A second Minneapolis man, believed to have become radicalized in the United States before traveling overseas to join with jihadist extremists, apparently died alongside Douglas McAuthur McCain in Syria, leaving questions about how they and other Americans are ending up far from home fighting with terrorists.
Last week, Abdirahmaan Muhumed, 29, reportedly died in the same battle as McCain, who also grew up in Minneapolis, The Daily Mail
reported Thursday. While two sources confirmed his identity and his family has received a photo of his body, State Department spokeswoman Jen Psaki said the United States has not been able to independently confirm his death.
Earlier this year, Muhumed, along with several other Somali-Americans from the Twin Cities, was said to have been lured by the Islamic State, also known as ISIS, through "jihadi cool" rap videos, stories of revolution, and the glories of fighting battles toward creating an Islamic caliphate in the Middle East.
Muhumed had been married three times and was the father of nine children, according to the Mail.
Another Minnesota man, Troy Kastigar, was also killed in overseas jihadist battles, although a few years ago in a different war zone. Kastigar and McCain were friends from the same high school class who for the most part were described as two pals whose lives were going nowhere, The Daily Beast
McCain and Kastigar, born just two months apart in 1981, both went to the same high school in Minneapolis and were photographed for the yearbook standing side by side, even lived together for a period of time in the Kastigar house with his single mother and younger brother.

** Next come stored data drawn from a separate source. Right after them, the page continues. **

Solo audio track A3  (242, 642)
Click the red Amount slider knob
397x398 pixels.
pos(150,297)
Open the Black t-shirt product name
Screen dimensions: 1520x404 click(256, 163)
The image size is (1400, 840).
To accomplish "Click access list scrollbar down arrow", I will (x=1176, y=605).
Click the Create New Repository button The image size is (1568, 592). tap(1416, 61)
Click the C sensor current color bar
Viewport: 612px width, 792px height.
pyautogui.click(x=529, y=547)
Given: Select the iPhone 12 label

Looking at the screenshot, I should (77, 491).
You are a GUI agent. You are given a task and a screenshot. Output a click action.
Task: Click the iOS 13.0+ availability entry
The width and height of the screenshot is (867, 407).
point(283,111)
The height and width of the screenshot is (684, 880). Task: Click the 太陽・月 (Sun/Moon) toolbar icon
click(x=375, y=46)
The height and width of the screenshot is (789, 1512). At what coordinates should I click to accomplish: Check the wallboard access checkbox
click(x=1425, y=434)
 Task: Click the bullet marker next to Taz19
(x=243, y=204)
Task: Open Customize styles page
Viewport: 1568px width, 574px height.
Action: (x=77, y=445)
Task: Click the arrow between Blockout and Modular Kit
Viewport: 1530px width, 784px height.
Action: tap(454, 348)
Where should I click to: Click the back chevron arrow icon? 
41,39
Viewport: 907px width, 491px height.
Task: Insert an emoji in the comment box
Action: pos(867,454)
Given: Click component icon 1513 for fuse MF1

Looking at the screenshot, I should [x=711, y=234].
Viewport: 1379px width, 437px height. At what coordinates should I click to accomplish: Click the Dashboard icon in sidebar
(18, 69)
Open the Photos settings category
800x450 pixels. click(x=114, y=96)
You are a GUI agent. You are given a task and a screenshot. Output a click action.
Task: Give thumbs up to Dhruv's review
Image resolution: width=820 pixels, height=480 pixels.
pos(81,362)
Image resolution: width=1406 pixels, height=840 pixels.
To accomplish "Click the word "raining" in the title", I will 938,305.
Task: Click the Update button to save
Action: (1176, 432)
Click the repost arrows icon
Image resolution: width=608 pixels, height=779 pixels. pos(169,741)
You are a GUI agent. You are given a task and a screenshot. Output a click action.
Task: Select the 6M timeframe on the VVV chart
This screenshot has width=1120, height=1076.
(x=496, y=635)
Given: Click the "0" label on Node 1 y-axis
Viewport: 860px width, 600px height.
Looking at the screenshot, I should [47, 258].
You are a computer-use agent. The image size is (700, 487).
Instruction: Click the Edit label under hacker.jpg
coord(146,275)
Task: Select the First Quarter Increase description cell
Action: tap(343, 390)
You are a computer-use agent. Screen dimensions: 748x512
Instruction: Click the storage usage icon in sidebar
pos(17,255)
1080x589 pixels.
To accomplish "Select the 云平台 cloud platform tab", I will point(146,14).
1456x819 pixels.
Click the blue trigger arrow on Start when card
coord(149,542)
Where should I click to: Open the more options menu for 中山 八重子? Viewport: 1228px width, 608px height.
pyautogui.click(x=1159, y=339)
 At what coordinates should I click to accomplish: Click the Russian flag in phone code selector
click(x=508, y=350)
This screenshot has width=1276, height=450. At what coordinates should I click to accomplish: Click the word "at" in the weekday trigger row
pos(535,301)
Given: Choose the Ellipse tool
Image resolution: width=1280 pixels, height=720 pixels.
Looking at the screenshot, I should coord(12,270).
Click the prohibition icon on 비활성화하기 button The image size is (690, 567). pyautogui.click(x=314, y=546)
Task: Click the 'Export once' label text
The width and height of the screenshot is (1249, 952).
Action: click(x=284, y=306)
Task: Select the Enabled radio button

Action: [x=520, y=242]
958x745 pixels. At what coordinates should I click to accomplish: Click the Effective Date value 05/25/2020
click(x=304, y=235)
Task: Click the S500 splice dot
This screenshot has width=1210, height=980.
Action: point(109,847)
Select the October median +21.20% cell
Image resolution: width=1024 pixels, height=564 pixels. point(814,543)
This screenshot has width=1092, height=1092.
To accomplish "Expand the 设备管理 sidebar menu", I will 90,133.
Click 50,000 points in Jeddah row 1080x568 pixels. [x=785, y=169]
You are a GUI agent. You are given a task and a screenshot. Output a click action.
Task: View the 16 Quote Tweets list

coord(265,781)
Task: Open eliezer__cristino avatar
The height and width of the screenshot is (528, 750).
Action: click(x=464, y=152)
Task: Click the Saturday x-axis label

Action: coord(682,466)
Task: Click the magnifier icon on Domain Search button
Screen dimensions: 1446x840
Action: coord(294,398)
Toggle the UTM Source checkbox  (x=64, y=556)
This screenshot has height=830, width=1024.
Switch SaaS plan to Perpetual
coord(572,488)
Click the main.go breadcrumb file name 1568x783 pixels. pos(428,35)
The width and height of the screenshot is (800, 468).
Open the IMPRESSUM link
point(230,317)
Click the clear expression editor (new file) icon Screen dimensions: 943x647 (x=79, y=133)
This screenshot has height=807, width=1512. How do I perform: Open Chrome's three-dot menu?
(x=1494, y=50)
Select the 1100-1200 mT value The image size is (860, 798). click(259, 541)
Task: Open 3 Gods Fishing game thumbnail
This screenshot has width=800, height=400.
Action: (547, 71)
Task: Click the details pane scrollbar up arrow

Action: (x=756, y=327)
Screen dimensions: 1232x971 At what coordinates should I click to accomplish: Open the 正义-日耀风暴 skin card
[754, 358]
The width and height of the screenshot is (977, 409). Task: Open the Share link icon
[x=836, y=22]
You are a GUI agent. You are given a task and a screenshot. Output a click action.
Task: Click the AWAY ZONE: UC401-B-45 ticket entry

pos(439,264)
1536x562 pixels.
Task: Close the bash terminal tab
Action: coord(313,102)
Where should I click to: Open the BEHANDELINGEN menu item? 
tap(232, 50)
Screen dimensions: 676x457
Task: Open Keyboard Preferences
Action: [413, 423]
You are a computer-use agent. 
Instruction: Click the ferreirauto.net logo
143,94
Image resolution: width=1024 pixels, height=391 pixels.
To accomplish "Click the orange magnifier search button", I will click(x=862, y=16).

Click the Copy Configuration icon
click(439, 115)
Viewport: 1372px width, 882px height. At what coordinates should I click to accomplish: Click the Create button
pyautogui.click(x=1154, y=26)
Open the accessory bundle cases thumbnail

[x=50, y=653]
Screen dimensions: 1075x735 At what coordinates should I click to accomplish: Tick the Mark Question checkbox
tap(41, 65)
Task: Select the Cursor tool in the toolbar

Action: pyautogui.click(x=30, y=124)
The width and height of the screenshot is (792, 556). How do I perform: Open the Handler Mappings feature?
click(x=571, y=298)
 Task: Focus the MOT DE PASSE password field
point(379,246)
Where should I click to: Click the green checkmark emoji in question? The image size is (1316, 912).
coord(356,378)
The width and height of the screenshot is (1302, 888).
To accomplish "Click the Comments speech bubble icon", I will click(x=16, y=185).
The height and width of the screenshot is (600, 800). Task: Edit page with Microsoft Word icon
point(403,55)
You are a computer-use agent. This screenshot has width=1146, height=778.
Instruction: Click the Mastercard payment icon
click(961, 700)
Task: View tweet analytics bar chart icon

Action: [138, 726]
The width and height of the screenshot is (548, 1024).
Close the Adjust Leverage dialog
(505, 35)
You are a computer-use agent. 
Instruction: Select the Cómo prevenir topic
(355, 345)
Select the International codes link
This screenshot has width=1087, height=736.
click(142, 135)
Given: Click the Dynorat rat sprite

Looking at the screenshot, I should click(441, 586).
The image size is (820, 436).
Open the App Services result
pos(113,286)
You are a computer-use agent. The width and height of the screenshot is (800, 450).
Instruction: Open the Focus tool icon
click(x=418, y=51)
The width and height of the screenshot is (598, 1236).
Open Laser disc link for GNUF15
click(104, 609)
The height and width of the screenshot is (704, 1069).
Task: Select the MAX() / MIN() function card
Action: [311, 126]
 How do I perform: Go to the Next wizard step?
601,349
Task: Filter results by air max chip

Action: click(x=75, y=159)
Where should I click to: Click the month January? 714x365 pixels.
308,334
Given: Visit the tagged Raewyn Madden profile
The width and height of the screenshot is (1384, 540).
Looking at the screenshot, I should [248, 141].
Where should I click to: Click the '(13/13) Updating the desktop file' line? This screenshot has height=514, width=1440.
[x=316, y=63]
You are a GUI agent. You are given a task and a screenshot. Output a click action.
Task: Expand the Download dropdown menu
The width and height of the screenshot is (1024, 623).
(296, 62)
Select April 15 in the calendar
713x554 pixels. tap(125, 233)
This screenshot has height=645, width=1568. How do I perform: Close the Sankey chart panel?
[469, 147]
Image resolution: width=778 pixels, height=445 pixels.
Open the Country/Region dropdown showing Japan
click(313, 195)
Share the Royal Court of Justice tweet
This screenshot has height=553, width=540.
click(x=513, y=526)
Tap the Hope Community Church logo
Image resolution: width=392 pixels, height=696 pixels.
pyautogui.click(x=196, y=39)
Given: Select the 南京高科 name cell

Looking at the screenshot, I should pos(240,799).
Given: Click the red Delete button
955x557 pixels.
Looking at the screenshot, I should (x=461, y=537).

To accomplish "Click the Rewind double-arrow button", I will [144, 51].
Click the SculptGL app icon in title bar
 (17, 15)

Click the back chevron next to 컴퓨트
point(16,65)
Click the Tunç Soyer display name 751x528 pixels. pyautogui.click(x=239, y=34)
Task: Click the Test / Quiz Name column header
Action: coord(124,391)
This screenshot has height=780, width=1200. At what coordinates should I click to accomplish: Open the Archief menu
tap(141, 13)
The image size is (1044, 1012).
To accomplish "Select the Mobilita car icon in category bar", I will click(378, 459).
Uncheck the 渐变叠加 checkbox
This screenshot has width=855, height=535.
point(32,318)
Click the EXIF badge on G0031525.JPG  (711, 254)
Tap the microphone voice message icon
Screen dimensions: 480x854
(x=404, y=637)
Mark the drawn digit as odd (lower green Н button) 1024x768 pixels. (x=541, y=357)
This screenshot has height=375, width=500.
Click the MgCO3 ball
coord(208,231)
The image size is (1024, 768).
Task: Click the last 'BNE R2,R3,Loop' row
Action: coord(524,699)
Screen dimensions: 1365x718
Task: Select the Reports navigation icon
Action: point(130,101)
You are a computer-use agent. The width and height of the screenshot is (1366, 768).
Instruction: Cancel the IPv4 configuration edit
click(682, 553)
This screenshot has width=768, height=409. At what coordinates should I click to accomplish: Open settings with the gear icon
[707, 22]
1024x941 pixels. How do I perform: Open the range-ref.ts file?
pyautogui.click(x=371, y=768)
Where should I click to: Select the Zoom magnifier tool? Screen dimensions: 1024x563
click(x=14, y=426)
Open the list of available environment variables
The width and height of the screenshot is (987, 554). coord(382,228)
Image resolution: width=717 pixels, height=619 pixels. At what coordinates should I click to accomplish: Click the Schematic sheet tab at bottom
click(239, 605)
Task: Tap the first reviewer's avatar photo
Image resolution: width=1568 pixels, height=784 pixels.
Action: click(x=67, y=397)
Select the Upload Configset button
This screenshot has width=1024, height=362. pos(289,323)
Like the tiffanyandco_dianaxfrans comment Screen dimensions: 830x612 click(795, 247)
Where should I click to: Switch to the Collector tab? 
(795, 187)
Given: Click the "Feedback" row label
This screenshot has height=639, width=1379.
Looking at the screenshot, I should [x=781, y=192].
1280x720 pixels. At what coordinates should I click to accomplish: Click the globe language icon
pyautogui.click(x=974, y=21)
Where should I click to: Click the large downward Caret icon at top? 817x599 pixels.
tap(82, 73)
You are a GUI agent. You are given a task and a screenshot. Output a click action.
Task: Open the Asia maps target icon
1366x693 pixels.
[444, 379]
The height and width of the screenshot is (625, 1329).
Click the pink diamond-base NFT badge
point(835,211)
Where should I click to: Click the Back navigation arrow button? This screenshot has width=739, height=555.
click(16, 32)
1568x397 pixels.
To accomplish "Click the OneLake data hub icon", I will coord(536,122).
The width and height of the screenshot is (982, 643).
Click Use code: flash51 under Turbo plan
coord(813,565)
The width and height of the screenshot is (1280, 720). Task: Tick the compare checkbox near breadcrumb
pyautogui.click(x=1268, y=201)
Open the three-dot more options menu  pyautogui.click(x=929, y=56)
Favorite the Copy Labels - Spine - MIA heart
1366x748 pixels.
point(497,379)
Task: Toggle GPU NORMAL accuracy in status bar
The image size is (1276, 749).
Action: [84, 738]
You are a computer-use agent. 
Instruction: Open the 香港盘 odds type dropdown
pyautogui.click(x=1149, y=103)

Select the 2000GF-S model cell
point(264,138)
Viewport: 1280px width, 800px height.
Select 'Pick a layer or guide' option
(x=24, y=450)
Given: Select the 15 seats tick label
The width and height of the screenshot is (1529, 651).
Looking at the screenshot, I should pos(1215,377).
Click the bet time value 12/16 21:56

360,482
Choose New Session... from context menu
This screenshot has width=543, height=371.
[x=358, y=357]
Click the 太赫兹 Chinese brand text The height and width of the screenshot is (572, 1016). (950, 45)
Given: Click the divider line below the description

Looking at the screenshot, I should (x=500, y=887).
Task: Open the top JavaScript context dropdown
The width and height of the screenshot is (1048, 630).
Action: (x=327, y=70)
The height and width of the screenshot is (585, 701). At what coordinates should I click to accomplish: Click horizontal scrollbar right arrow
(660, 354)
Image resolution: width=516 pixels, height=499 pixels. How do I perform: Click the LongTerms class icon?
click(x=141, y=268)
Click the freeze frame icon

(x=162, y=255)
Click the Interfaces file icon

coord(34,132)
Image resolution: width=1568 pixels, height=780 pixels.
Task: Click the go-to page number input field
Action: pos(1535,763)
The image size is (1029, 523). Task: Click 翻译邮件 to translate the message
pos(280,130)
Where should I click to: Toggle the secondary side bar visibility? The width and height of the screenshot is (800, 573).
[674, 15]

And both had the same kind of minor problems with the law and sometimes played basketball with young Somali-American men at the local recreation center.
Kastigar, in November 2008, told his mother he was going to Kenya, where he planned to study the Koran, but instead, the 28-year-old went to Somalia, where he was killed with a friend from back home, Mohamoud Hassan, in September 2009.
By then, McCain had moved to San Diego and embraced Islam, but his co-workers say they don't remember that he was especially religious.
He'd hoped to become a rapper, and went to Sweden in hopes of becoming a star, but when that didn't happen, he became more religious and eventually started using his old friend Kastigar's photo as his own on Facebook in memory of the dead jihadist.
Last summer, video of Kastigar was included in a recruiting video, "Minnesota's Martyrs: The Path to Paradise," in which he gushed about the glories of being a jihadist and called it the "real Disneyland."
And as McCain's radicalism progressed, he began following members of ISIS on Twitter and then traveled to Turkey, where his family thought he'd remained.
But this past weekend, McCain was killed when sent out on a mission against other Muslims, like Kastigar was a few years before.
So far, though, Muhumed and McCain are believed to have been the only two Americans killed fighting for ISIS. A third died in a suicide bombing in Syria, but was with Al Nusra Front, not ISIS.
Muhumed on Jan. 2 announced on Facebook that he was giving up his "worldly life for allah," The Daily Mail reported, and the next day posted a photo of himself with a Koran in one hand and a rifle in the other, and stated ISIS was trying to bring back the caliphate and "Allah loves those who fight for his cause."
And about four days before he left for Syria, he told his friends he was going to London, leaving them surprised that he went to Syria instead.
"Jihad cool" is identified by a recent Congressional Research Service report as a factor pushing Americans to take up arms overseas, and online activity can be a tool to "prod an individual towards violence."
McCain's family said they knew he has strong beliefs, but did not think he would support ISIS, and a former neighbor described him as having been "a good kid" who somebody "must have persuaded."